- _Problem requirements_: Return the records verbatim, from the very first line up to and including the line with "Action: (x=436, y=483)".

■ ■ ■

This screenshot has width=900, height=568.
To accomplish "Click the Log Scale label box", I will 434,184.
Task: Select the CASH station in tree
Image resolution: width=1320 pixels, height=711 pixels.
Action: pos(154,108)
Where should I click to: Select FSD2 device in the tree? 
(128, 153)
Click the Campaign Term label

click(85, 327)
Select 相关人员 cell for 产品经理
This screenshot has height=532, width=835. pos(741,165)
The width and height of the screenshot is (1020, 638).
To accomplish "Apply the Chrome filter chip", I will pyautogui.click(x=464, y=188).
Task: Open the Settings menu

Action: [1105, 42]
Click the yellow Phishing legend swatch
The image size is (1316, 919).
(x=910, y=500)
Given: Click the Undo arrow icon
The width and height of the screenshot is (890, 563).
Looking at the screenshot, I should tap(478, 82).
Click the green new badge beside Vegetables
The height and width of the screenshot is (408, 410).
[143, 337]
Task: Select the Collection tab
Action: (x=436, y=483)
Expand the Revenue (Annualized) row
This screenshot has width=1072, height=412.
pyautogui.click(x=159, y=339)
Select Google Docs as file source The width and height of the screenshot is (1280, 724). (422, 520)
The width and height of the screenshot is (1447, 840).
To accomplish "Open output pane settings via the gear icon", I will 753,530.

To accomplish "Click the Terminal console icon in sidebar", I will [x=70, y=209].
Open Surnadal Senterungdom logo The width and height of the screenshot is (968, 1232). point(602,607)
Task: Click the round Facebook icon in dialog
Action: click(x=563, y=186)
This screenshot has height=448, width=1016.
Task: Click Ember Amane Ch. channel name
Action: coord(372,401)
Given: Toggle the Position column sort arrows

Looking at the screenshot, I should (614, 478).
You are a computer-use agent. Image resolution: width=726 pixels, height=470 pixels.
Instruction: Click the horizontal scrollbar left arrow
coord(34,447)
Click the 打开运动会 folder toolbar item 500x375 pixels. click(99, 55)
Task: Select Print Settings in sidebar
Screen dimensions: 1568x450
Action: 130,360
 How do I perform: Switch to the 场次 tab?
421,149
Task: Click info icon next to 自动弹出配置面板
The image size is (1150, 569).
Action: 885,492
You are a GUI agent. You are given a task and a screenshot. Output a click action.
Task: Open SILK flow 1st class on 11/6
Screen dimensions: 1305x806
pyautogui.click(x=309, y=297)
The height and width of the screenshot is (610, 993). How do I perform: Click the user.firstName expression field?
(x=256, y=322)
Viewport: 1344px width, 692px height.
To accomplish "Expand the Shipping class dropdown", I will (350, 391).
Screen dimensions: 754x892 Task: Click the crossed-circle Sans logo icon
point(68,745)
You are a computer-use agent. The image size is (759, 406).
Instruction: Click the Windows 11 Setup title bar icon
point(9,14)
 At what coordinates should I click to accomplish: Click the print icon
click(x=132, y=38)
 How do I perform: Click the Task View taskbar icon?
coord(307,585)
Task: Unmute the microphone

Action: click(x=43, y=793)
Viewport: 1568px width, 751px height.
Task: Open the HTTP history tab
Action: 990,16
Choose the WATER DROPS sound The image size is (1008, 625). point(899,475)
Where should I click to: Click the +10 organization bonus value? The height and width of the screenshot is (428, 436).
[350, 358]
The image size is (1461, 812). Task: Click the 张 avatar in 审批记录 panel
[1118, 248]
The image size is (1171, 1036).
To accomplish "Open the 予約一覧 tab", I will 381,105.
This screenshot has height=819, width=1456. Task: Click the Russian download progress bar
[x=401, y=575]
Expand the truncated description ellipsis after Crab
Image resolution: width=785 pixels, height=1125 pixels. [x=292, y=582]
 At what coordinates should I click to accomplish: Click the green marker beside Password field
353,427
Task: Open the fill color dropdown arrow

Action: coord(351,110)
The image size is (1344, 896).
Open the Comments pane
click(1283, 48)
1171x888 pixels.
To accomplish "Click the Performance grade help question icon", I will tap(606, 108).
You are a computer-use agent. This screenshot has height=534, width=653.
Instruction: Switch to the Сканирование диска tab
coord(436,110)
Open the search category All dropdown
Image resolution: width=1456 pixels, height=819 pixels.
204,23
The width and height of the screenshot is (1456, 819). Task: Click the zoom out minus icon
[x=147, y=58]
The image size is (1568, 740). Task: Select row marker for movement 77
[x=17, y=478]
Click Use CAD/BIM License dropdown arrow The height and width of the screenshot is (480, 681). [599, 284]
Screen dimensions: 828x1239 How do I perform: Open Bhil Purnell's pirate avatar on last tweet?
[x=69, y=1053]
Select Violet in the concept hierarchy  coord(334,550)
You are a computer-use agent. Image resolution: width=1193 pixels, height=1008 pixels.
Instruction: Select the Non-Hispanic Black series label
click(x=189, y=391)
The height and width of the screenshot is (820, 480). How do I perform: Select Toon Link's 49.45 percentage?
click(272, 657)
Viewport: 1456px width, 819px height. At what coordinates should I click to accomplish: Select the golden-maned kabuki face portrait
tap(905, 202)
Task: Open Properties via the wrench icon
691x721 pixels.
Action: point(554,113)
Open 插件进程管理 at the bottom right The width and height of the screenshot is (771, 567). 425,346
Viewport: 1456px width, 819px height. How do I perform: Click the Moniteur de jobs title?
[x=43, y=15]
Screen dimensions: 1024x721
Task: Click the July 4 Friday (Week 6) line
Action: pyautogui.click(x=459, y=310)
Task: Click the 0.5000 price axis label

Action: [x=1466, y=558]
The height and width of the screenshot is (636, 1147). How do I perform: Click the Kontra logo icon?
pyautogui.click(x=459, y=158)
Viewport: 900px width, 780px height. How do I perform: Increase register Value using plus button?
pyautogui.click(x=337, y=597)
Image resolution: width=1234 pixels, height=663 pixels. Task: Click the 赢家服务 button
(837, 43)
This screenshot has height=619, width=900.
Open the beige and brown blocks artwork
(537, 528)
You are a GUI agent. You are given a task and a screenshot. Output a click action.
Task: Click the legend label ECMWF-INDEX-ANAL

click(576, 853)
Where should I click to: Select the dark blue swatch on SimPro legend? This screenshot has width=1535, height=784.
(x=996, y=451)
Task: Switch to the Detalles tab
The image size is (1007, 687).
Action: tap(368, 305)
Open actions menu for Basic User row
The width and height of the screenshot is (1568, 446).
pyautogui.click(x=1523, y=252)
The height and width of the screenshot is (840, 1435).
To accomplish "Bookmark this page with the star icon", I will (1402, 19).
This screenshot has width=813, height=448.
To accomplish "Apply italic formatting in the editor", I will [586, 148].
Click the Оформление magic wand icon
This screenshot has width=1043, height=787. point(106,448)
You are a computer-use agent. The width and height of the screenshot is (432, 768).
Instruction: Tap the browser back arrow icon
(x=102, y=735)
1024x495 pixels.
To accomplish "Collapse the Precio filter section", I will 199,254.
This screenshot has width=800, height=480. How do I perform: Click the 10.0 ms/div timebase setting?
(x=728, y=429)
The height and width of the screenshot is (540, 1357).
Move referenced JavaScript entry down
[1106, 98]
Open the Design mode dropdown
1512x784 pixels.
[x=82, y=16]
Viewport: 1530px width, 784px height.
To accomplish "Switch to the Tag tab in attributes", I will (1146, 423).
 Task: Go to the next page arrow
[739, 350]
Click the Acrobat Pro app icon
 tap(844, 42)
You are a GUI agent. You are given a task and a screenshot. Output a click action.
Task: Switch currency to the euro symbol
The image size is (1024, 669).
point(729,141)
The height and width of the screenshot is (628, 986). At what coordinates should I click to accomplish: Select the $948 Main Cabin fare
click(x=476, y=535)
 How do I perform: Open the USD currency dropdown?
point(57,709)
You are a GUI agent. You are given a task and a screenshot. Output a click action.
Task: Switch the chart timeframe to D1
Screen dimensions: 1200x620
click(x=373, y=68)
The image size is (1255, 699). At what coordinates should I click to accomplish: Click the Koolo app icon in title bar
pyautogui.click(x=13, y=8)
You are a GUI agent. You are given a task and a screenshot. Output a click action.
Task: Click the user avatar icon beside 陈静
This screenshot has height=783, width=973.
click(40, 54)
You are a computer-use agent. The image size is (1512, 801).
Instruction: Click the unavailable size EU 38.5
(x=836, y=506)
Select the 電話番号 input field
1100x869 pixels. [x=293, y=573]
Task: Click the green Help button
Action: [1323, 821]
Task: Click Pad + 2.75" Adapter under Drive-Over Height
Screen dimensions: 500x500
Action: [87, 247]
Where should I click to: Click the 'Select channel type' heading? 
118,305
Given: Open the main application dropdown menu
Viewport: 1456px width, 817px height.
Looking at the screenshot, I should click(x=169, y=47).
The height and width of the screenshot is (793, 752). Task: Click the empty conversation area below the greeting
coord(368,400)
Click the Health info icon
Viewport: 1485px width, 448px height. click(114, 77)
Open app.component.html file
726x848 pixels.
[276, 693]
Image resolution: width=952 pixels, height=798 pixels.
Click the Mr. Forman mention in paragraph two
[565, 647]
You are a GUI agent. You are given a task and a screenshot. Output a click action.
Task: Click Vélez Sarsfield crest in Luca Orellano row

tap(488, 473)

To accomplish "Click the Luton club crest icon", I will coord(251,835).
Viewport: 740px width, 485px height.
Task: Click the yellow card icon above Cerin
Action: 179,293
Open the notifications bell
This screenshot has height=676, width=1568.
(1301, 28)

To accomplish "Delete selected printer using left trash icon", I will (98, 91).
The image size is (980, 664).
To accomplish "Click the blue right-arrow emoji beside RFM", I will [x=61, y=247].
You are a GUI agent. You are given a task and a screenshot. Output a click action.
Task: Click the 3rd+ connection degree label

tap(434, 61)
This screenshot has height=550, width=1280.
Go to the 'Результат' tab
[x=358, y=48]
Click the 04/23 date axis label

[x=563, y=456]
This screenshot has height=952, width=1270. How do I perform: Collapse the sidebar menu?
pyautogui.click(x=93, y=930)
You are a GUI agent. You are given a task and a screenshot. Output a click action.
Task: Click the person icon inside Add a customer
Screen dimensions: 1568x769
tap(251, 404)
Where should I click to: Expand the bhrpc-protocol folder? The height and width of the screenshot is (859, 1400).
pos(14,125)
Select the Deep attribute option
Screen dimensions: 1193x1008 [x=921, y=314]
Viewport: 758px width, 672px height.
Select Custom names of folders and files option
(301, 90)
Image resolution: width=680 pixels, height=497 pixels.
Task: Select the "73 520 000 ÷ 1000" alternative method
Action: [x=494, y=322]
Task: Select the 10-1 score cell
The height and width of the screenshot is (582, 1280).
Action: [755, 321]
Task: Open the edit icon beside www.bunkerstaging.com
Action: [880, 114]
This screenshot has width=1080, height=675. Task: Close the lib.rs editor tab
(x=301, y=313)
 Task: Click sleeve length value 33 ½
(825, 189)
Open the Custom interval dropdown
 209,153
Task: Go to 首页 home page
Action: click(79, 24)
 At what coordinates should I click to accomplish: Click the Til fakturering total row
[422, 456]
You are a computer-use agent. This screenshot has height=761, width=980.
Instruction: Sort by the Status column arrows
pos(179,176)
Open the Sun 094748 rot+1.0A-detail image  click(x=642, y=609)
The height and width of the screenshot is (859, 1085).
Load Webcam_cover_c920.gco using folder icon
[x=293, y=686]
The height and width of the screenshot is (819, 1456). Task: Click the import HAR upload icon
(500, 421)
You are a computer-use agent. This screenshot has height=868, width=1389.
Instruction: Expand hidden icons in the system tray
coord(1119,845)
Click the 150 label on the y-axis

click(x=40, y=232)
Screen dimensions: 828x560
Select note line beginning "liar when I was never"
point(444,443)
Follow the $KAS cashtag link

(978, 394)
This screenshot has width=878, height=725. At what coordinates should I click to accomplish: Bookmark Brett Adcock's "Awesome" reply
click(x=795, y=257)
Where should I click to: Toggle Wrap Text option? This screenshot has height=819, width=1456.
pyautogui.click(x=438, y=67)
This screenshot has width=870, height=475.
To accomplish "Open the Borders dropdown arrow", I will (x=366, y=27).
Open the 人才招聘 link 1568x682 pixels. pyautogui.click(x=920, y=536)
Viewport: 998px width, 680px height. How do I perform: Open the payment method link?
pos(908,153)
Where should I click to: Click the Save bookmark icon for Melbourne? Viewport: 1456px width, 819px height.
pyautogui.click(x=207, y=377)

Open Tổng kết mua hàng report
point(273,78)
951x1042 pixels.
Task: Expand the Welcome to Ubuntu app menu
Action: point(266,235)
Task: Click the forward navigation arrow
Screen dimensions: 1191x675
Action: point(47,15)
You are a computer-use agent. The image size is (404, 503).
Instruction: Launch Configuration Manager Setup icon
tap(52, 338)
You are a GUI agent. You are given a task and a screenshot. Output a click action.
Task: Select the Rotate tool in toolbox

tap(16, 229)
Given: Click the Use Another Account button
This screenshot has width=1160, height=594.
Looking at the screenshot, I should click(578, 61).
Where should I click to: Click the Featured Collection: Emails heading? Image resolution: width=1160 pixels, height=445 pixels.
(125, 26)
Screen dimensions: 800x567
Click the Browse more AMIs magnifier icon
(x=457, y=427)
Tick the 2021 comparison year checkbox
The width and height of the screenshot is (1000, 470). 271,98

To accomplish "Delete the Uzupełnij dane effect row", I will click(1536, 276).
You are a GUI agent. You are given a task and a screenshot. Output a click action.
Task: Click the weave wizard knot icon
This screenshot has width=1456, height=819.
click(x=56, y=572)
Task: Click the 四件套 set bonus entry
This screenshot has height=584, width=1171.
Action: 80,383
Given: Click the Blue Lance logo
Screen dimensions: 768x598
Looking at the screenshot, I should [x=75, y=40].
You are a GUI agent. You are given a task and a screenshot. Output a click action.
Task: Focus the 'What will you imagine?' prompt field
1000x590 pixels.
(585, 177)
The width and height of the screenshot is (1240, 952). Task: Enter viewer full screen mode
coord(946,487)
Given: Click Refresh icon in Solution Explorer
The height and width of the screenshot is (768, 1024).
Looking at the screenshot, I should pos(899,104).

■ ■ ■

- _Answer to the exercise_:
This screenshot has width=900, height=568.
To accomplish "Click the Log Scale label box", I will 434,184.
Task: Select the CASH station in tree
Image resolution: width=1320 pixels, height=711 pixels.
Action: pos(154,108)
Where should I click to: Select FSD2 device in the tree? 
(128, 153)
Click the Campaign Term label

click(85, 327)
Select 相关人员 cell for 产品经理
This screenshot has height=532, width=835. pos(741,165)
The width and height of the screenshot is (1020, 638).
To accomplish "Apply the Chrome filter chip", I will pyautogui.click(x=464, y=188).
Task: Open the Settings menu

Action: [1105, 42]
Click the yellow Phishing legend swatch
The image size is (1316, 919).
(x=910, y=500)
Given: Click the Undo arrow icon
The width and height of the screenshot is (890, 563).
Looking at the screenshot, I should tap(478, 82).
Click the green new badge beside Vegetables
The height and width of the screenshot is (408, 410).
[143, 337]
Task: Select the Collection tab
Action: (x=436, y=483)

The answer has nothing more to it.